New analysis from Evaluate Energy shows that 57 U.S.-based E&P companies have seen the present value of their global proved (1P) reserves fall by a combined 63% between 2014 and 2015, a staggering $515 billion. The full breakdown of the company data provided on an annual basis shows that the overwhelming majority of this fall in value is clearly linked to the commodity price downturn.
Every year, oil and gas producing companies based in the United States have to report figures in their 10-K annual reports under the heading “Standardized Measure of Discounted Future Net Cash Flows Relating to Proved Oil and Gas Reserves.” This section of each company’s report estimates the present value of its 1P reserves, based on a number of factors and subject to a 10% discount rate, due to the future-looking nature of the data in question (see note 1). This year, 57 U.S.-based E&P companies that have all been reporting the relevant data at least since 2010, saw the combined present value of their 1P reserves plummet to just over $300 billion due to the price downturn.

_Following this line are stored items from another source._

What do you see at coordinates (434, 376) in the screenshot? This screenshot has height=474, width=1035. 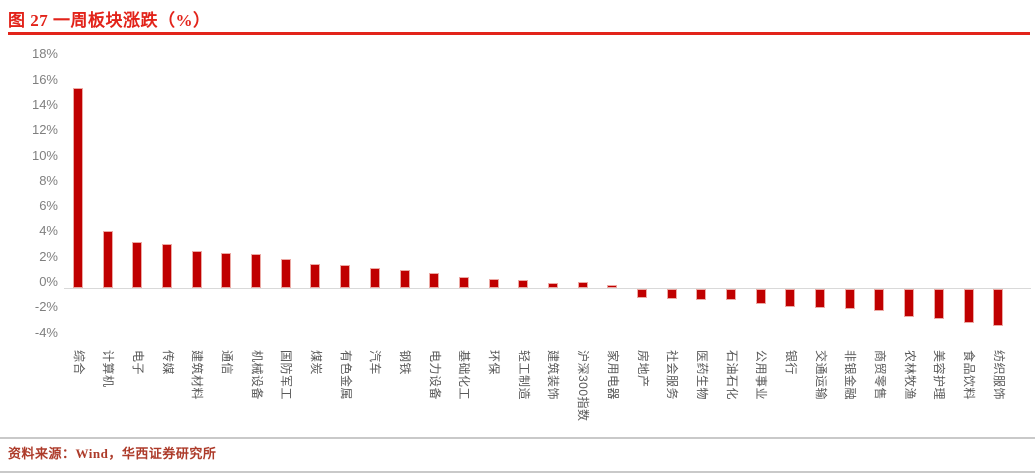 I see `category-label: 电力设备` at bounding box center [434, 376].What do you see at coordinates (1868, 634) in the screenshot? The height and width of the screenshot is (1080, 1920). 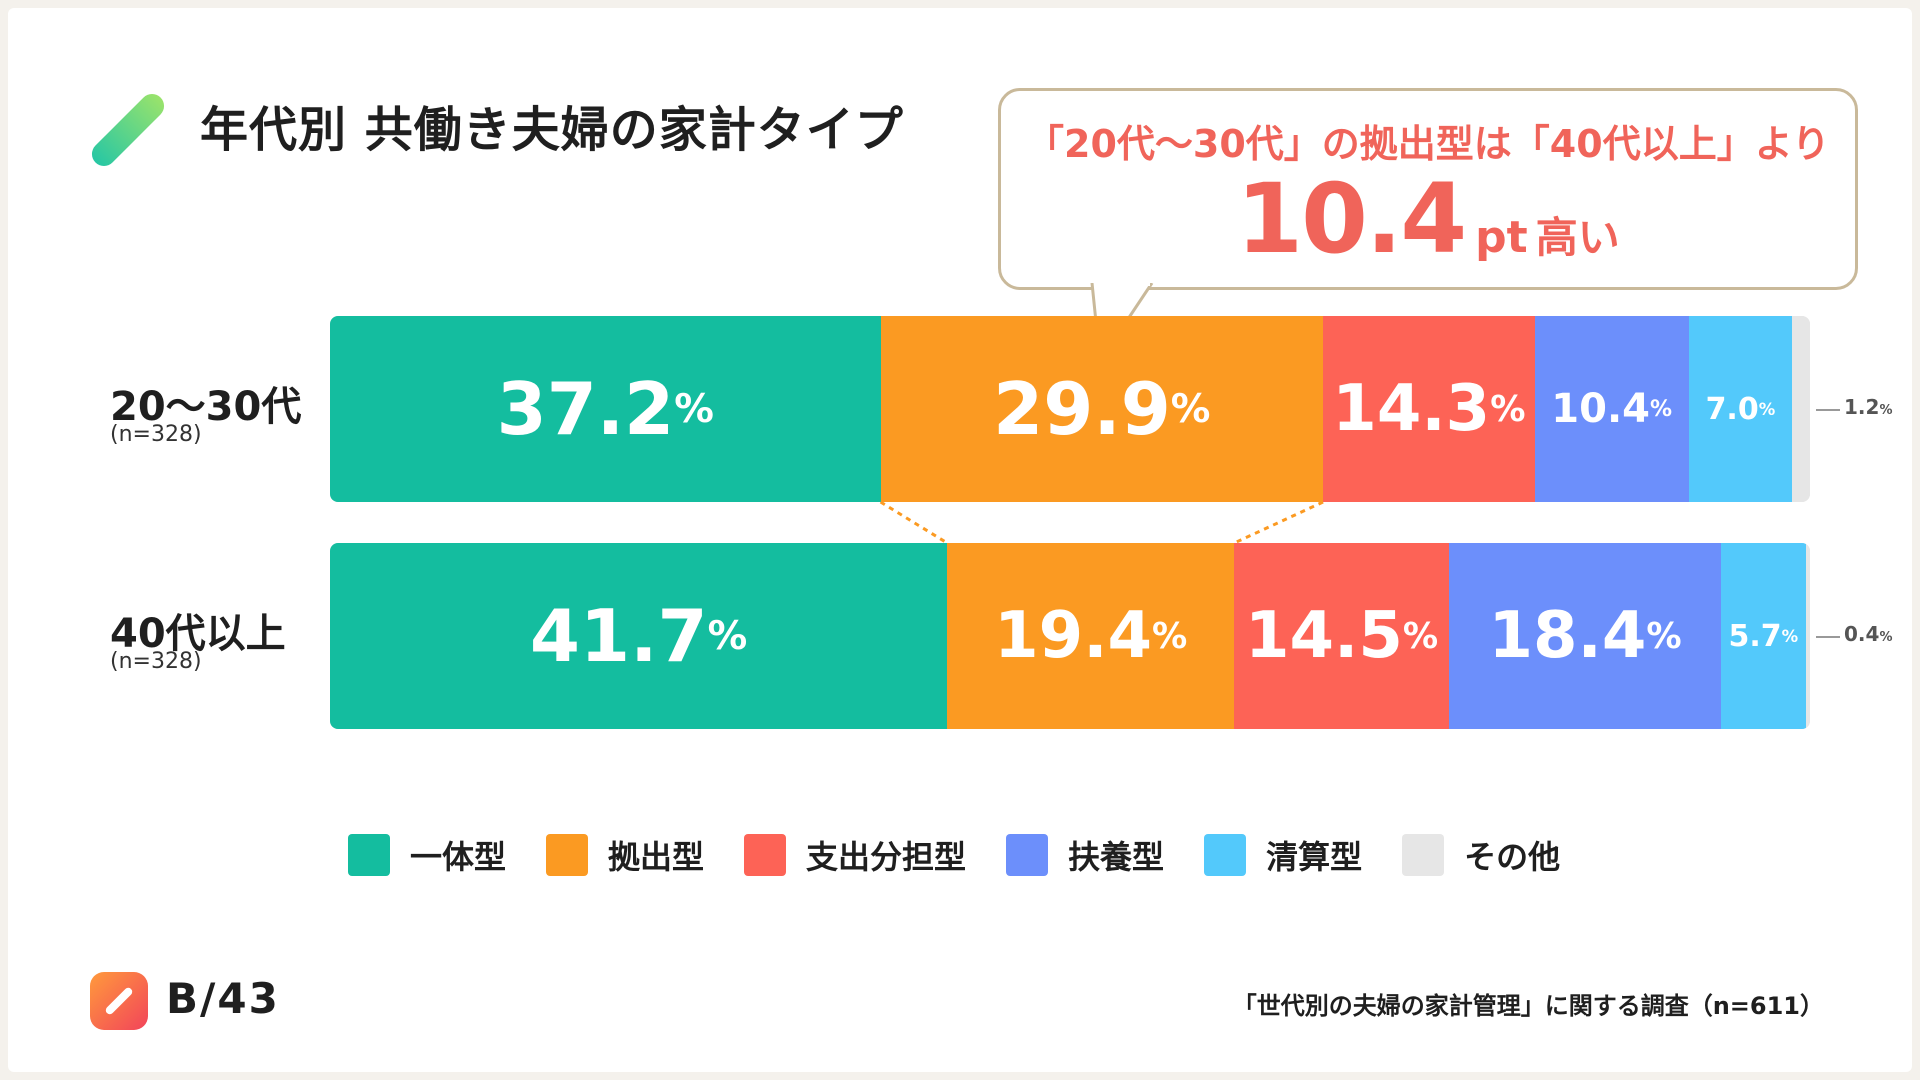 I see `data-label-external: 0.4%` at bounding box center [1868, 634].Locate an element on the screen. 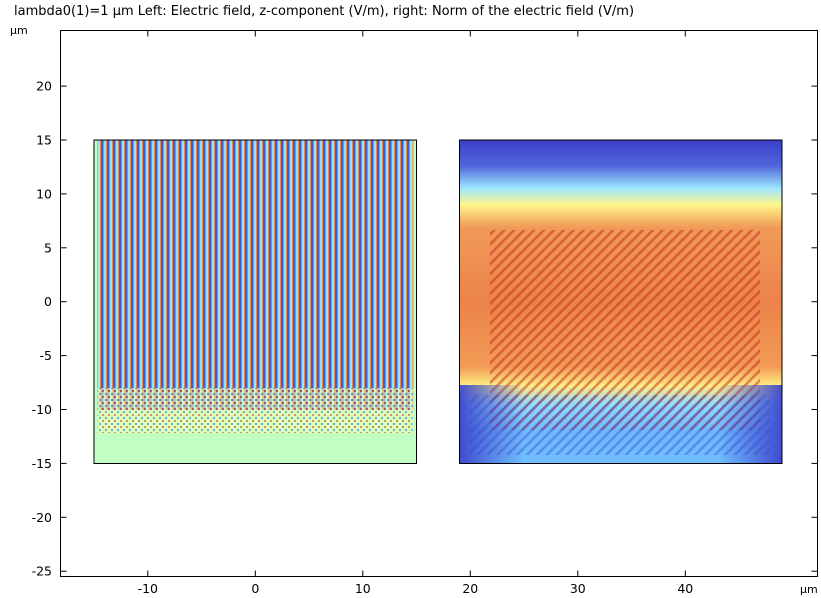 The width and height of the screenshot is (821, 598). y-tick-label: -20 is located at coordinates (42, 518).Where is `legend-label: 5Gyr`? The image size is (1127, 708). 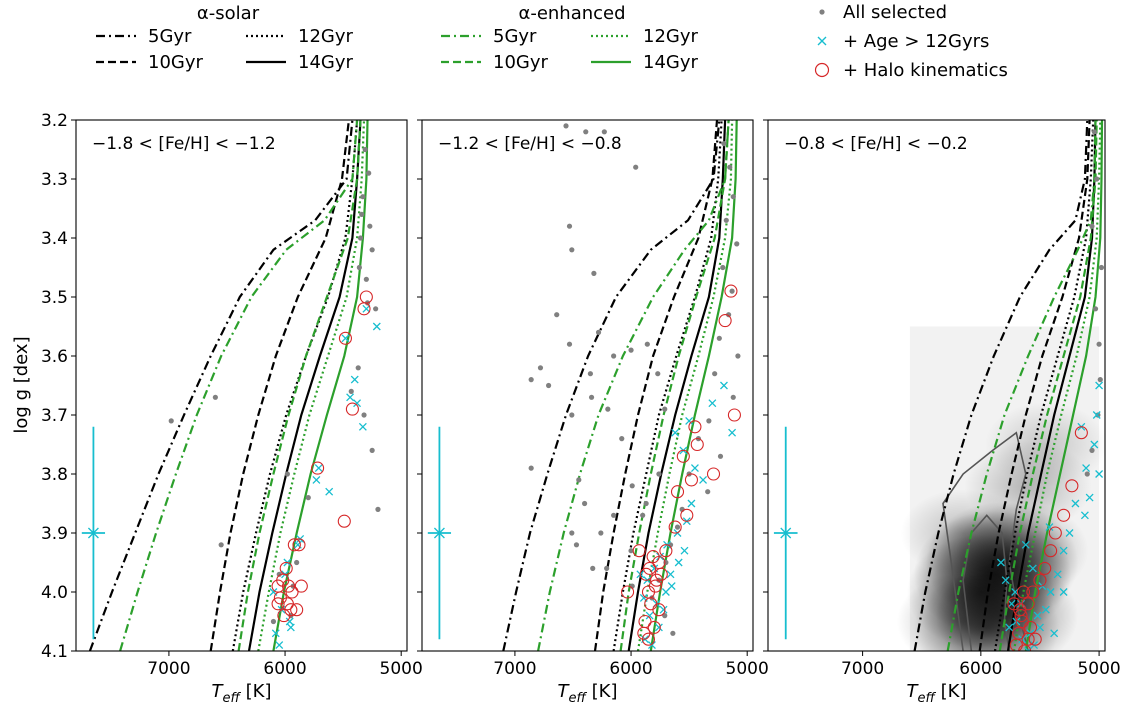 legend-label: 5Gyr is located at coordinates (170, 36).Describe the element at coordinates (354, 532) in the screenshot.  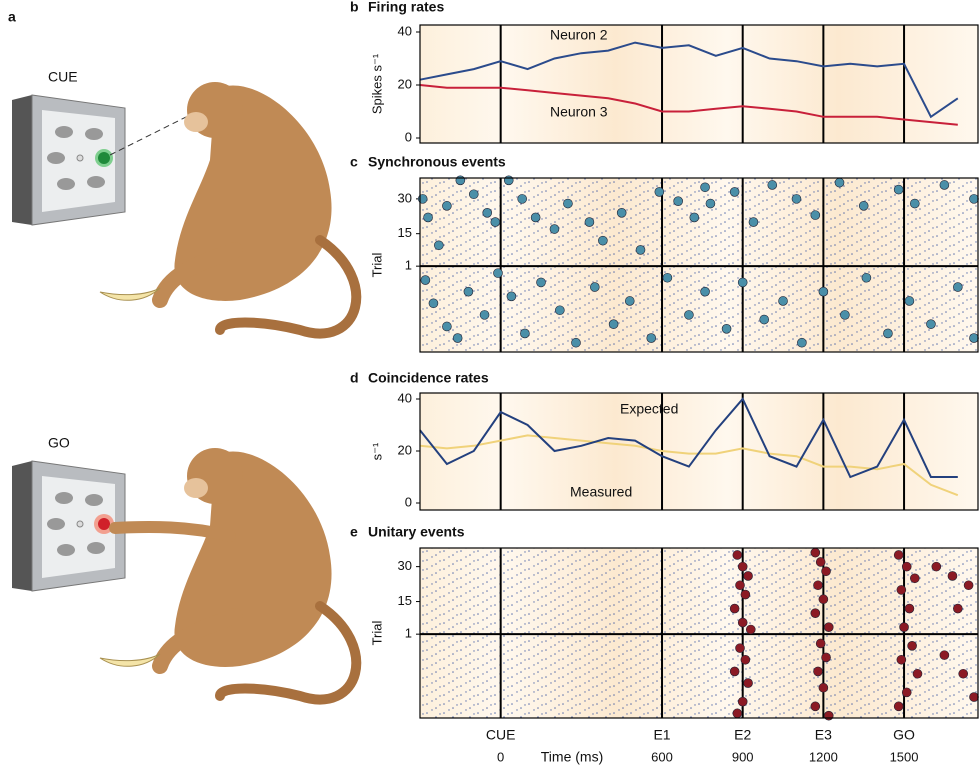
I see `panel-label: e` at that location.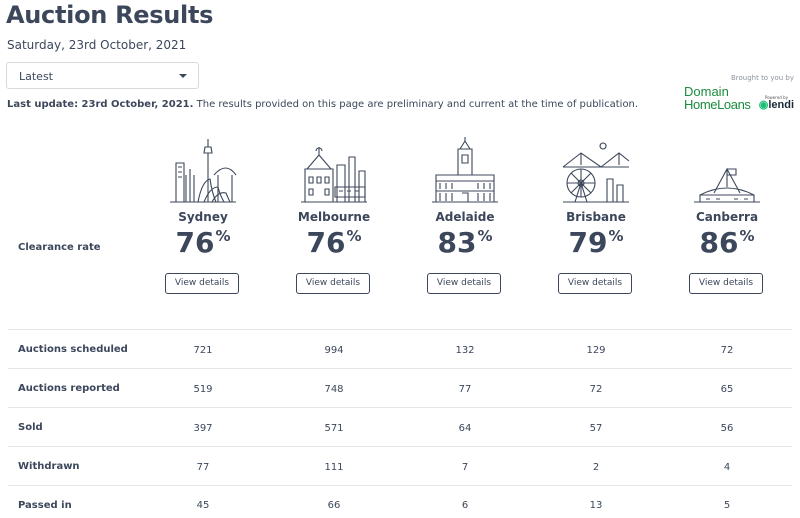 The image size is (800, 518). Describe the element at coordinates (465, 506) in the screenshot. I see `table-cell: 6` at that location.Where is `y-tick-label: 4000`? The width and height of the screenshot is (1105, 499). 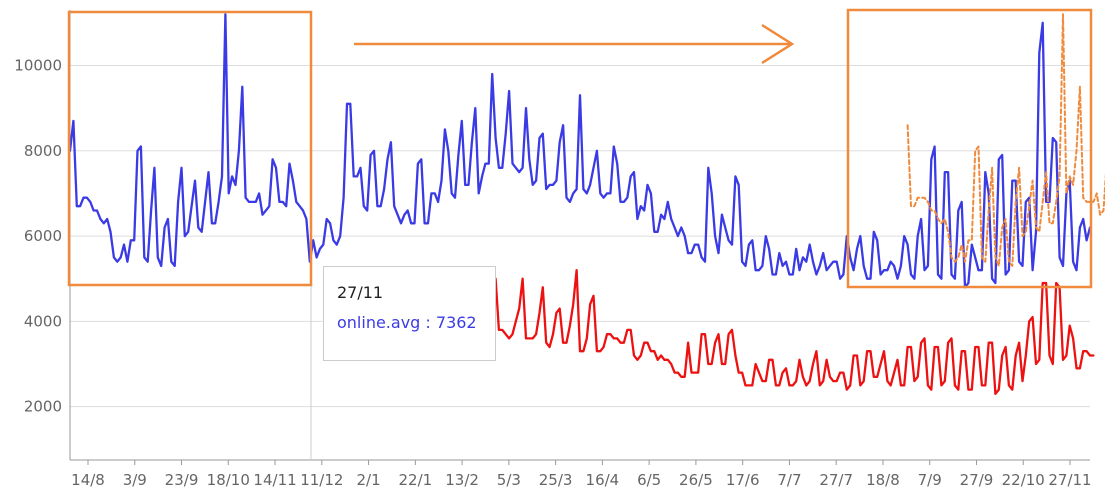 y-tick-label: 4000 is located at coordinates (43, 321).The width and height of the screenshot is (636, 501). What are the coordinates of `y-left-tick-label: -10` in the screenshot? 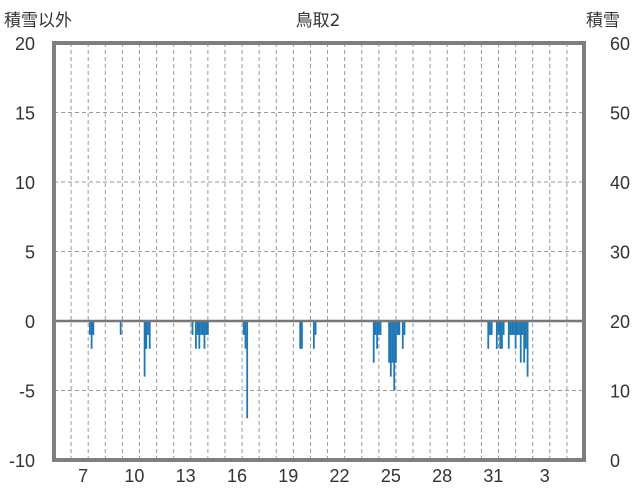 It's located at (22, 461).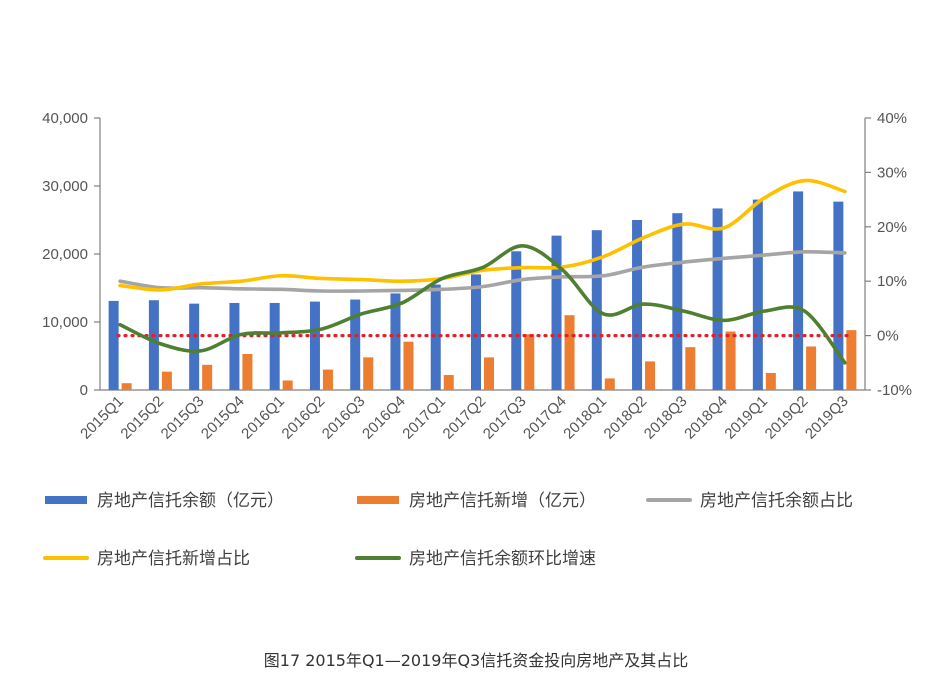 This screenshot has height=697, width=952. I want to click on legend-item: 房地产信托新增（亿元）, so click(476, 501).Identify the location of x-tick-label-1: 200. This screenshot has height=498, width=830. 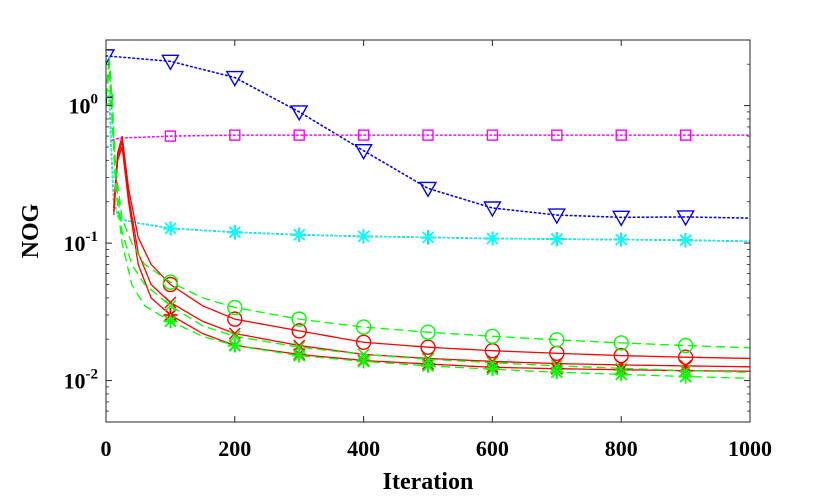
(234, 448). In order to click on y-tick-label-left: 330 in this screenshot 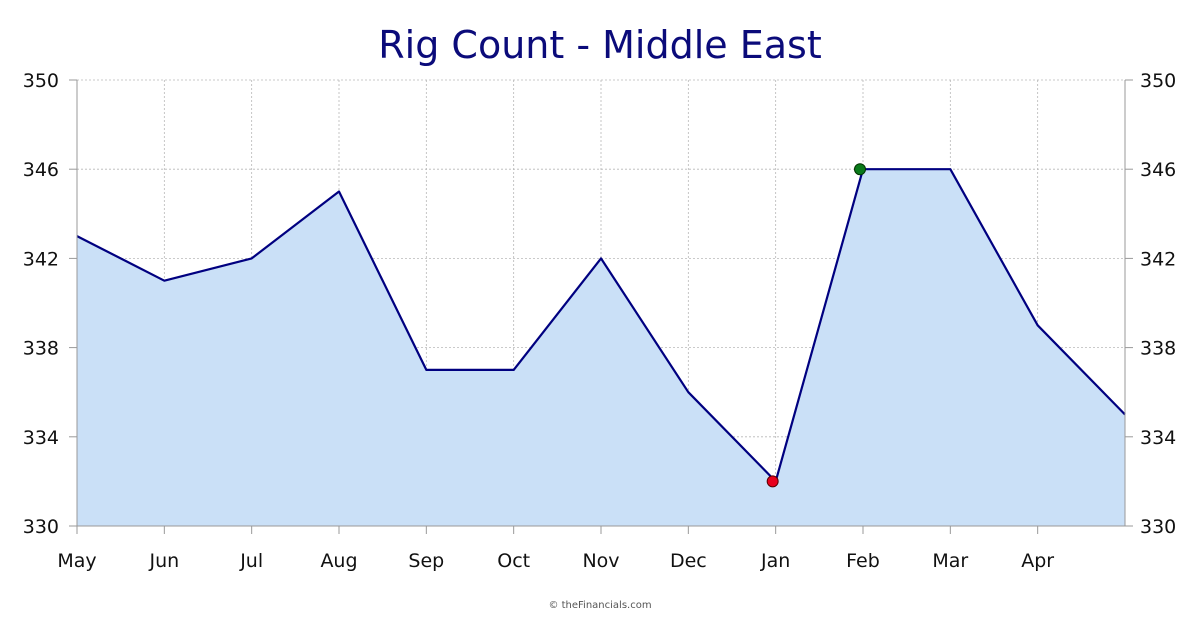, I will do `click(41, 527)`.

Source: Evaluate Energy (see note 1)
An important fact to remember here is that these values are calculated using average commodity prices for each year. Were this data based on year-end prices, we would have seen a sharp fall in 2014 as well. But seeing as the price downturn did not begin in earnest until Q4 2014, the present value of reserves in that year were largely unaffected, and 2015, after a full year of low prices, saw a steep drop in values.
Biggest Impact of Prices on Present Values of 1P Reserves Between 2014 and 2015
If we now look at the 2-year period from 2014 to 2015, an additional 7 companies can be added to the analysis that have only started to report the relevant data more recently than 2010. Out of the group of 64 companies, the full list of which can be seen here, it was EQT Corp. (NYSE:EQT) that saw the biggest drop in its discounted future net cash flows of 1P reserves, experiencing a drop of almost 80% to $978 million.